Question

If $$f(x)=\cos { \left( \log { x } \right) } $$ then $$f(x)f(y)-\cfrac { 1 }{ 2 } \left[ f\left( \cfrac { x }{ y } \right) +f(xy) \right] $$ has value
A
$$-1$$
B
$$2$$
C
$$-2$$
D
$$0$$

Answer

**step1** Understanding the problem

The problem provides a function defined as $$f(x)=\cos { \left( \log { x } \right) } $$. We are asked to evaluate the value of the expression $$f(x)f(y)-\cfrac { 1 }{ 2 } \left[ f\left( \cfrac { x }{ y } \right) +f(xy) \right] $$. This problem involves concepts such as logarithms and trigonometric functions, which are typically introduced in higher-level mathematics rather than the K-5 curriculum.
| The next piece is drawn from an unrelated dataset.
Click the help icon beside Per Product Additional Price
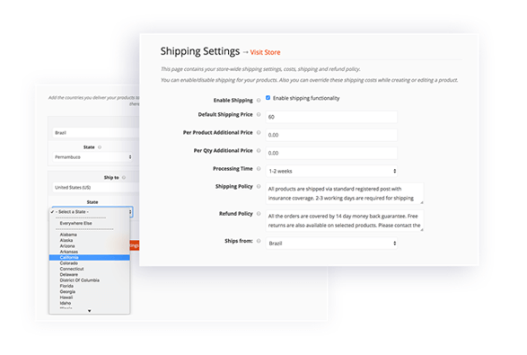527x355 pixels. tap(259, 133)
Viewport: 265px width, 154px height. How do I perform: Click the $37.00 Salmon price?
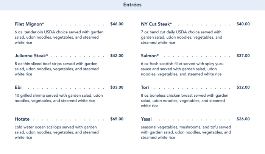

As a wise mathematician, I will proceed to solve this problem using the appropriate mathematical tools and identities.

**step2** Expressing the terms using the function definition

First, let's write out each term of the given expression using the definition of the function $$f(x)$$:
The expression is: $$E = f(x)f(y)-\cfrac { 1 }{ 2 } \left[ f\left( \cfrac { x }{ y } \right) +f(xy) \right] $$
From the definition of $$f(x)$$:
$$f(x) = \cos(\log x)$$
$$f(y) = \cos(\log y)$$
For the terms inside the brackets, we have:
$$f\left( \cfrac { x }{ y } \right) = \cos\left(\log\left(\cfrac{x}{y}\right)\right)$$
$$f(xy) = \cos(\log(xy))$$

**step3** Applying logarithm properties

Next, we use the fundamental properties of logarithms to simplify the arguments of the cosine functions for $$f\left( \cfrac { x }{ y } \right) $$ and $$f(xy) $$. The properties are:
1. $$\log(A/B) = \log A - \log B$$
2. $$\log(AB) = \log A + \log B$$
Applying these properties:
$$f\left( \cfrac { x }{ y } \right) = \cos\left(\log x - \log y\right)$$
$$f(xy) = \cos\left(\log x + \log y\right)$$
To simplify the notation, let's substitute $$A = \log x$$ and $$B = \log y$$.
Now, the expression becomes:
$$E = \cos A \cos B - \cfrac { 1 }{ 2 } \left[ \cos(A-B) + \cos(A+B) \right]$$

**step4** Applying trigonometric identities

We need to simplify the term $$\cos(A-B) + \cos(A+B)$$. We use the trigonometric identities for the cosine of a sum and difference:
1. $$\cos(A-B) = \cos A \cos B + \sin A \sin B$$
2. $$\cos(A+B) = \cos A \cos B - \sin A \sin B$$
Adding these two identities together:
$$(\cos A \cos B + \sin A \sin B) + (\cos A \cos B - \sin A \sin B) = 2 \cos A \cos B$$
So, we have:
$$\cos(A-B) + \cos(A+B) = 2 \cos A \cos B$$

**step5** Evaluating the expression

Now, substitute the simplified trigonometric term back into our expression for E:
$$E = \cos A \cos B - \cfrac { 1 }{ 2 } \left[ 2 \cos A \cos B \right]$$
$$E = \cos A \cos B - \cos A \cos B$$
$$E = 0$$
Thus, the value of the given expression is $$0$$.